◆ **INSTRUCTIONS FOR THE TASK**:
Render the records from the first line through the line containing "pyautogui.click(x=383, y=71)", both included, as a Markdown table with the columns Row and Line. Omit blank lines and number each remaining line in the Row column.

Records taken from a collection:
-=-=-

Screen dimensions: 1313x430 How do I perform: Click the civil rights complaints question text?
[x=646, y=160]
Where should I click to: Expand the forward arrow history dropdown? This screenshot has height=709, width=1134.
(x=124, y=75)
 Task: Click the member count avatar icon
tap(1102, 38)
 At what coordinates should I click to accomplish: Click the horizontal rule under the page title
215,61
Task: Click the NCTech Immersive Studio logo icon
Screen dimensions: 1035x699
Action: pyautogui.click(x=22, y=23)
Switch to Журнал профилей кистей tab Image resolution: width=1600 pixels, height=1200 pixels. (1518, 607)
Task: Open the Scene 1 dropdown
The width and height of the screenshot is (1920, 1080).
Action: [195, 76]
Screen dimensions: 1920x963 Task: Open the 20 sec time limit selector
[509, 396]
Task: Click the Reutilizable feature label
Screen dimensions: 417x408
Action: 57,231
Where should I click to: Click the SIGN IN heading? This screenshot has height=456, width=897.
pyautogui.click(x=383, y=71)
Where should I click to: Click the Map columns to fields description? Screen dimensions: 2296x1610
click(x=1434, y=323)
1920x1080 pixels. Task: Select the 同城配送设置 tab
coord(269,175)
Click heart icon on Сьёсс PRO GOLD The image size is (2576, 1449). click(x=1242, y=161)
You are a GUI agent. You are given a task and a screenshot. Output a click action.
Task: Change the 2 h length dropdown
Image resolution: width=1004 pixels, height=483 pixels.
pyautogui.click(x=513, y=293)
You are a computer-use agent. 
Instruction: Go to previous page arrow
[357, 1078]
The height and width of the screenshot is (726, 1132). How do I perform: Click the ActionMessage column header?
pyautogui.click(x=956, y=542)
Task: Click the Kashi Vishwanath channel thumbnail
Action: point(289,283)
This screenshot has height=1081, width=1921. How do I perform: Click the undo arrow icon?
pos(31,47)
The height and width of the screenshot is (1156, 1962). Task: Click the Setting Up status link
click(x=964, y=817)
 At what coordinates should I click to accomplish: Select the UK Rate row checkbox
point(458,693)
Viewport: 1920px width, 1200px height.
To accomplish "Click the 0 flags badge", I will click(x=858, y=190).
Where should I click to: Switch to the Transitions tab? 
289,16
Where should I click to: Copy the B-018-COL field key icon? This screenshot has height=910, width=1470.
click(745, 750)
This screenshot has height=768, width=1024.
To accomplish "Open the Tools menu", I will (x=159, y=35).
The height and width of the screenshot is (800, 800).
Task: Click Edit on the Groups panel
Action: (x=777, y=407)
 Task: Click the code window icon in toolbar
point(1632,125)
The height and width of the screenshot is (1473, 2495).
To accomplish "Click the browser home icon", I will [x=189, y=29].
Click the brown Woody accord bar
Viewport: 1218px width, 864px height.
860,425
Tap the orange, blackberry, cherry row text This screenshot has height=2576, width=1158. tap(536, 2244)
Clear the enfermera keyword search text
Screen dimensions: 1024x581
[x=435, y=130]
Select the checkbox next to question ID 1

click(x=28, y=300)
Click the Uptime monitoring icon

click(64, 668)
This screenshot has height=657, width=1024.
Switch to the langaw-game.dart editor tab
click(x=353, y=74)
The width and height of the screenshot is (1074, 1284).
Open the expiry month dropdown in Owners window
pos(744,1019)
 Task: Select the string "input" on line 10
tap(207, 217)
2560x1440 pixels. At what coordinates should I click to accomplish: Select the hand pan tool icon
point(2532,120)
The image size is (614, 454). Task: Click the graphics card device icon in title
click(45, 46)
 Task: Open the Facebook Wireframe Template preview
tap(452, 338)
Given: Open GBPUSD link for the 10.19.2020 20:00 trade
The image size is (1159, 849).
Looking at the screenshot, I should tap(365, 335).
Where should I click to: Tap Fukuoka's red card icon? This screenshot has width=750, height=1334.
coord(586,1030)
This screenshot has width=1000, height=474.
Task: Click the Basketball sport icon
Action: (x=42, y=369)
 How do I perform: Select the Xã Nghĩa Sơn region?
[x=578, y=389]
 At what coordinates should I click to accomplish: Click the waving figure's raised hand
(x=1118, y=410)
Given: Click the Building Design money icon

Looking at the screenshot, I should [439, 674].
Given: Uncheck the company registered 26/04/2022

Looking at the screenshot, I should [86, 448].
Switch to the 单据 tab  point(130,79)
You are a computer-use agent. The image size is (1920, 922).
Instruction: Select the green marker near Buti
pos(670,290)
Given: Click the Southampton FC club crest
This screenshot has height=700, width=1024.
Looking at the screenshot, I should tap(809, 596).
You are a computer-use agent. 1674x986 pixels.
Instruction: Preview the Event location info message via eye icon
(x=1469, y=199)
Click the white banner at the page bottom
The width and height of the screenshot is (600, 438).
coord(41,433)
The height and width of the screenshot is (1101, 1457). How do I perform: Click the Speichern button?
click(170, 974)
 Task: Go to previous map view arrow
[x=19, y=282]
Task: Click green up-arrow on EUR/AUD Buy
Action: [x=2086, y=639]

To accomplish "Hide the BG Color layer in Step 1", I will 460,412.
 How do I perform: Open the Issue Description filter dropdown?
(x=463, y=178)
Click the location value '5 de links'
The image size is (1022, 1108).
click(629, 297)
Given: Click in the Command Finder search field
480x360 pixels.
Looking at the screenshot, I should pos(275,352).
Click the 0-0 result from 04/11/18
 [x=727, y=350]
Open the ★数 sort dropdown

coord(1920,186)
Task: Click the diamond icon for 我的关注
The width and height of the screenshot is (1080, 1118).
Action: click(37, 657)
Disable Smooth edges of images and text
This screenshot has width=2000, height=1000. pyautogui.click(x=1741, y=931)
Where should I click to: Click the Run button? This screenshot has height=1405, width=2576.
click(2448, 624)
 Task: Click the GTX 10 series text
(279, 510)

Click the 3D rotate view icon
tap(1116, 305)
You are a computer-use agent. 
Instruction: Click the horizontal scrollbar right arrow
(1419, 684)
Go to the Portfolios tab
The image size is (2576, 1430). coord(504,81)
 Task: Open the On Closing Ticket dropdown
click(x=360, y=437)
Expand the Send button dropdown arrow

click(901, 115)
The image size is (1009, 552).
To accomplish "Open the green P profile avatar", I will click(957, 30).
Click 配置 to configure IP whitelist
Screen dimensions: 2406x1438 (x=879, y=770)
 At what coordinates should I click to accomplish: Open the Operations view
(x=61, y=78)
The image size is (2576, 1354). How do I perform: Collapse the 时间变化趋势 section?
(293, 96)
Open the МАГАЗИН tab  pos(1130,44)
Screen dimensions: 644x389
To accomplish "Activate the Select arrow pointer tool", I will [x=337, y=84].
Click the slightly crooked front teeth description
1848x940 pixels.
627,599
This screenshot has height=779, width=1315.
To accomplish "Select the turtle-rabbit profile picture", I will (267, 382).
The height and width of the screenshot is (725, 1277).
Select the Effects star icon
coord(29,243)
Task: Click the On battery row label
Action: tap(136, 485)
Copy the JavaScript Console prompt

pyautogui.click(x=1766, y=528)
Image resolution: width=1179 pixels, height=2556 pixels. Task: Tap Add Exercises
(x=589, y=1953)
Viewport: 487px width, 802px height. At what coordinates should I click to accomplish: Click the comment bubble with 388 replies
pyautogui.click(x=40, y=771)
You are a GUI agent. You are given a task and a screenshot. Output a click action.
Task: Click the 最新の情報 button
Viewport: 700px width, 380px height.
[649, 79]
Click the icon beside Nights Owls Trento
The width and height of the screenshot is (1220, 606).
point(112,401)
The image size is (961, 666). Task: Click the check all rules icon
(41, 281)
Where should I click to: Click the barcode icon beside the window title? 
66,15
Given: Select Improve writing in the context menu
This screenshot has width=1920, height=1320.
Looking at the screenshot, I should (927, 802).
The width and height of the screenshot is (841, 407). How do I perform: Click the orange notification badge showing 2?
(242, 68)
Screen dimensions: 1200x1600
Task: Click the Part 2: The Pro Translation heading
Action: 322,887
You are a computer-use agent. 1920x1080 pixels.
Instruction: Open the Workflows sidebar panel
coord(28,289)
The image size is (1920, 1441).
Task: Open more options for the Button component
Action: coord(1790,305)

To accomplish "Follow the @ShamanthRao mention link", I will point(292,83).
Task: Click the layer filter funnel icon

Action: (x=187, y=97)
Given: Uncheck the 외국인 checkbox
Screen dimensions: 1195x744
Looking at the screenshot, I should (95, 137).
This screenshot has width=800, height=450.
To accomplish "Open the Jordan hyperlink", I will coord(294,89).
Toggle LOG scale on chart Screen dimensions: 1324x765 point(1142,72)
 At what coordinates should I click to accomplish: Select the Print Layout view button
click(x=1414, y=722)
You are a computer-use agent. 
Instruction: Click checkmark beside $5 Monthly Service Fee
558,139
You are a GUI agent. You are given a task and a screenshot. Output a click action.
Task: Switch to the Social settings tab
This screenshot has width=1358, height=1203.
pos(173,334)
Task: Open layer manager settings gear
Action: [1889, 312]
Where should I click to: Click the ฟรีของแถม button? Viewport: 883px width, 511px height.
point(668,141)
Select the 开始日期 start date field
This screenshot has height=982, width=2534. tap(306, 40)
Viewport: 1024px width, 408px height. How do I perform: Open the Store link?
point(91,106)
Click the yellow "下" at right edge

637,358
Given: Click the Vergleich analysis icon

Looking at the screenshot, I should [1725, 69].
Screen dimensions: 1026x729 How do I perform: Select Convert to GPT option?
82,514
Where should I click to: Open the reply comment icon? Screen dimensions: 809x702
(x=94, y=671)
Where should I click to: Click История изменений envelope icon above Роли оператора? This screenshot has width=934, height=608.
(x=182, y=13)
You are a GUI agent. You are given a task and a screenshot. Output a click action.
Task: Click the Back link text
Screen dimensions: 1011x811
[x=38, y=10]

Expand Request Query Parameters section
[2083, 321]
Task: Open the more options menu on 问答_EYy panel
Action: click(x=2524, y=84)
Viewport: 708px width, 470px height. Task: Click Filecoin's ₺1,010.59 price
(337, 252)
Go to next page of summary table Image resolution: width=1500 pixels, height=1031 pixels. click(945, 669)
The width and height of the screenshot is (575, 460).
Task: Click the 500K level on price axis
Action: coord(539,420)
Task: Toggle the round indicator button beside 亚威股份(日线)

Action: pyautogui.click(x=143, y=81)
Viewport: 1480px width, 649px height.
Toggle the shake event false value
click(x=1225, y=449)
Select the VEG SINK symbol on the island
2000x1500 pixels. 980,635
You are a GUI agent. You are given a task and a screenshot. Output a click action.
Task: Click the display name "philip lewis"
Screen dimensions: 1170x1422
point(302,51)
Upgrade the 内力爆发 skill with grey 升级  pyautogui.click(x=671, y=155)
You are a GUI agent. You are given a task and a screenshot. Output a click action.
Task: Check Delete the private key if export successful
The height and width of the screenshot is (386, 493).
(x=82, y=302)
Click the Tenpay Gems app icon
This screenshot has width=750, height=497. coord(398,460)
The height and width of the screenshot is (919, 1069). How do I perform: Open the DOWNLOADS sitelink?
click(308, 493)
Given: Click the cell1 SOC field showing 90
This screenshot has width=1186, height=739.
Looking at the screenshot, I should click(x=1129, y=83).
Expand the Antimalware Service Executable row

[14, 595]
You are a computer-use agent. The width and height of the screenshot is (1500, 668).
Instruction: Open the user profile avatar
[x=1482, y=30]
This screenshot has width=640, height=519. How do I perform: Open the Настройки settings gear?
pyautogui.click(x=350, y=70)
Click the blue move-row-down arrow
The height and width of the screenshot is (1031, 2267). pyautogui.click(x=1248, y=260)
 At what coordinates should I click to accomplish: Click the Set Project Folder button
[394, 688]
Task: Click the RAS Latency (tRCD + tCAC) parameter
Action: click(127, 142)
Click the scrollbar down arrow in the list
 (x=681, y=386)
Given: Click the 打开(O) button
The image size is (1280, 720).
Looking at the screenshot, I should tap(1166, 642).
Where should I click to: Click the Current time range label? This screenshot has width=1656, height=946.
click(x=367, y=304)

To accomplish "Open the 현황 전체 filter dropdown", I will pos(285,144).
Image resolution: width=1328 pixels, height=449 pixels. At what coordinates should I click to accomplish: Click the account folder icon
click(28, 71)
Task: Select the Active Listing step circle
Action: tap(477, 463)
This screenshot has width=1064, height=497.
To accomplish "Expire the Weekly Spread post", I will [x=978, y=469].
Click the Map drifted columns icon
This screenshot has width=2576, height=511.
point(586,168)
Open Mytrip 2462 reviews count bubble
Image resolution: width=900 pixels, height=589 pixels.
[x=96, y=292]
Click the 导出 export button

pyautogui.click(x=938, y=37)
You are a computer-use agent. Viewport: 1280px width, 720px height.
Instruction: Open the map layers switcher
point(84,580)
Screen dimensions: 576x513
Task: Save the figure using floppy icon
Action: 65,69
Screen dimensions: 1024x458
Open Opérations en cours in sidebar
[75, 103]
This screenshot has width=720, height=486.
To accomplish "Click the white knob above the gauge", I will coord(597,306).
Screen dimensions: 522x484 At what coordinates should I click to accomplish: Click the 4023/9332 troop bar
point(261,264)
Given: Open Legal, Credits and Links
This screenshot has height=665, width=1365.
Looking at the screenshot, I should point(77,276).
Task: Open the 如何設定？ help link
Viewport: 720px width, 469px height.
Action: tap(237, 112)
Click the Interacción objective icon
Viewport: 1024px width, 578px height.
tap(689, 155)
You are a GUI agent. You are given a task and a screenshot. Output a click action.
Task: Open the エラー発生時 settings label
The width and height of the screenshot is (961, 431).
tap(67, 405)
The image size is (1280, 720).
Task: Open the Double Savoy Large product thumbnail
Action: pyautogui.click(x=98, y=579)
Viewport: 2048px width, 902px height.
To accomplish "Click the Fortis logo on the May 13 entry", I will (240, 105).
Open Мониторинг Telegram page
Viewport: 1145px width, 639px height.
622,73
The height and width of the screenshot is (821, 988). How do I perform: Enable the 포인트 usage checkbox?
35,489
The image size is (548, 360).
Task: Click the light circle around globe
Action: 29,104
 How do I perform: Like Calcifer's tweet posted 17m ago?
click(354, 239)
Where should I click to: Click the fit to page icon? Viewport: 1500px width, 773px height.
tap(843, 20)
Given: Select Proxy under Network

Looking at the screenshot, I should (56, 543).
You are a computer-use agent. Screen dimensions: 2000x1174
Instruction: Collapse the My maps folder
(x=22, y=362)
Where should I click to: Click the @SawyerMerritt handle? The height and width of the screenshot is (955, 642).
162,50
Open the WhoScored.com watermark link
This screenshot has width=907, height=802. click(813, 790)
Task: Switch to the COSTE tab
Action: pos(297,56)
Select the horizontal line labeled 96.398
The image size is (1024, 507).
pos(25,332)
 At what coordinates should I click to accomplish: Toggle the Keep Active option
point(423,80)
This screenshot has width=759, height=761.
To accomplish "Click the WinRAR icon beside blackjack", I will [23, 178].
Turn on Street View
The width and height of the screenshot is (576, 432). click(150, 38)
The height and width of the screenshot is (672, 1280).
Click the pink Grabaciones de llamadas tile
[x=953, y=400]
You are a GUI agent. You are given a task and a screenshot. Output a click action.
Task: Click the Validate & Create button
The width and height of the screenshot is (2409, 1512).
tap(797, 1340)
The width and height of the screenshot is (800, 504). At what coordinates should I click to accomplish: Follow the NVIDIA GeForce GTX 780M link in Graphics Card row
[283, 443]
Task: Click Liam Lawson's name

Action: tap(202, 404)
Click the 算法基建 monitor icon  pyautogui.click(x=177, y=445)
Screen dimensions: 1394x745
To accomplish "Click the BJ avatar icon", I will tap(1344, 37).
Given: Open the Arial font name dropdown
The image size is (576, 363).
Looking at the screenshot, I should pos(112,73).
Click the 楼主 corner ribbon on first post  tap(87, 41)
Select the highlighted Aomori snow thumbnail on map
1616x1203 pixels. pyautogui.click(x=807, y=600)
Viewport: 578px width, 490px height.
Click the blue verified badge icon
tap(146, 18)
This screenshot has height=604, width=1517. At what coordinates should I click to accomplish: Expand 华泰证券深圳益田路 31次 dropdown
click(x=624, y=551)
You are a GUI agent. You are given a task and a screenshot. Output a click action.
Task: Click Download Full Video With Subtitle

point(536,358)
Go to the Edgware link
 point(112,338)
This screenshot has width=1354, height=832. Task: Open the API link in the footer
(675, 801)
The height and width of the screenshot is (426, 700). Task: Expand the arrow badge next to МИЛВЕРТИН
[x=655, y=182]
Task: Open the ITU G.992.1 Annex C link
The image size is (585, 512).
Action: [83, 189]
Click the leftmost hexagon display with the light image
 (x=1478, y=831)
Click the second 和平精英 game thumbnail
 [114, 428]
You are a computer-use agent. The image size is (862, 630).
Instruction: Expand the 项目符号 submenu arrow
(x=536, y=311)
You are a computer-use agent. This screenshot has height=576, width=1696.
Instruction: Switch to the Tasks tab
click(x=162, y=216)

-=-=-

◆ **FINISHED EXERCISE**:
| Row | Line |
|---|---|
| 1 | Screen dimensions: 1313x430 How do I perform: Click the civil rights complaints question text? |
| 2 | [x=646, y=160] |
| 3 | Where should I click to: Expand the forward arrow history dropdown? This screenshot has height=709, width=1134. |
| 4 | (x=124, y=75) |
| 5 |  Task: Click the member count avatar icon |
| 6 | tap(1102, 38) |
| 7 |  At what coordinates should I click to accomplish: Click the horizontal rule under the page title |
| 8 | 215,61 |
| 9 | Task: Click the NCTech Immersive Studio logo icon |
| 10 | Screen dimensions: 1035x699 |
| 11 | Action: pyautogui.click(x=22, y=23) |
| 12 | Switch to Журнал профилей кистей tab Image resolution: width=1600 pixels, height=1200 pixels. (1518, 607) |
| 13 | Task: Open the Scene 1 dropdown |
| 14 | The width and height of the screenshot is (1920, 1080). |
| 15 | Action: [195, 76] |
| 16 | Screen dimensions: 1920x963 Task: Open the 20 sec time limit selector |
| 17 | [509, 396] |
| 18 | Task: Click the Reutilizable feature label |
| 19 | Screen dimensions: 417x408 |
| 20 | Action: 57,231 |
| 21 | Where should I click to: Click the SIGN IN heading? This screenshot has height=456, width=897. |
| 22 | pyautogui.click(x=383, y=71) |